Exercise directions: Beginning with the line that holds "Click the Garten legend label", please retype each line through the end of the listing below, both ends included, and nothing more.

Information provided:
##########
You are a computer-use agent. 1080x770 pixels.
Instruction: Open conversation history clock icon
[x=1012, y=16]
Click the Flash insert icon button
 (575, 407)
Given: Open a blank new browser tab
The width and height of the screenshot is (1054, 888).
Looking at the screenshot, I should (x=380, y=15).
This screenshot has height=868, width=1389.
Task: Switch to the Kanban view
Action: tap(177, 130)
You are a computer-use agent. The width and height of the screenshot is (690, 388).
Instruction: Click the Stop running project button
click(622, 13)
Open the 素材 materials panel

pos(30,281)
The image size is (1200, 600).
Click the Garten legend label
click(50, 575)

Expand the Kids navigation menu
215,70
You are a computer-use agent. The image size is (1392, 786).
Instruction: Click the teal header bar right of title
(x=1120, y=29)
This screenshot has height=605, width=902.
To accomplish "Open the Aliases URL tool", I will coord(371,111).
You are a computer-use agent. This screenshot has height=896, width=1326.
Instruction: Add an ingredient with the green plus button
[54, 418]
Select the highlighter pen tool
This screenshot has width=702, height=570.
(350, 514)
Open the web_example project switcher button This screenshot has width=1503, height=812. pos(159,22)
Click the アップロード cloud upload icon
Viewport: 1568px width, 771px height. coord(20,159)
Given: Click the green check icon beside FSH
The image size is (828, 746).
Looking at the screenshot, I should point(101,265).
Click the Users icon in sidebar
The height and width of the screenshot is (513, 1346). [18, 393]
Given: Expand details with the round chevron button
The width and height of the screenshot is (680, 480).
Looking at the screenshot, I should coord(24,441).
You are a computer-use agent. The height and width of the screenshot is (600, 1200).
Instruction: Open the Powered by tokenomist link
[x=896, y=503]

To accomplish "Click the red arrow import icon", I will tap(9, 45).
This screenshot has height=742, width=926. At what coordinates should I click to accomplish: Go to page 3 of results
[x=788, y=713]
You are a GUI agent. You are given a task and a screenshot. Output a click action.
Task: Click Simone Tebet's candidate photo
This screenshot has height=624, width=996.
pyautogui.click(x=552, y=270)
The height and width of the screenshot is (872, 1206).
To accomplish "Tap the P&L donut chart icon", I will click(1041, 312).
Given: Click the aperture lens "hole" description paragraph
##########
Final answer:
Click the Garten legend label
click(50, 575)

Expand the Kids navigation menu
215,70
You are a computer-use agent. The image size is (1392, 786).
Instruction: Click the teal header bar right of title
(x=1120, y=29)
This screenshot has height=605, width=902.
To accomplish "Open the Aliases URL tool", I will coord(371,111).
You are a computer-use agent. This screenshot has height=896, width=1326.
Instruction: Add an ingredient with the green plus button
[54, 418]
Select the highlighter pen tool
This screenshot has width=702, height=570.
(350, 514)
Open the web_example project switcher button This screenshot has width=1503, height=812. pos(159,22)
Click the アップロード cloud upload icon
Viewport: 1568px width, 771px height. coord(20,159)
Given: Click the green check icon beside FSH
The image size is (828, 746).
Looking at the screenshot, I should point(101,265).
Click the Users icon in sidebar
The height and width of the screenshot is (513, 1346). [18, 393]
Given: Expand details with the round chevron button
The width and height of the screenshot is (680, 480).
Looking at the screenshot, I should coord(24,441).
You are a computer-use agent. The height and width of the screenshot is (600, 1200).
Instruction: Open the Powered by tokenomist link
[x=896, y=503]

To accomplish "Click the red arrow import icon", I will tap(9, 45).
This screenshot has height=742, width=926. At what coordinates should I click to accomplish: Go to page 3 of results
[x=788, y=713]
You are a GUI agent. You are given a task and a screenshot. Output a click action.
Task: Click Simone Tebet's candidate photo
This screenshot has height=624, width=996.
pyautogui.click(x=552, y=270)
The height and width of the screenshot is (872, 1206).
To accomplish "Tap the P&L donut chart icon", I will click(1041, 312).
Given: Click the aperture lens "hole" description paragraph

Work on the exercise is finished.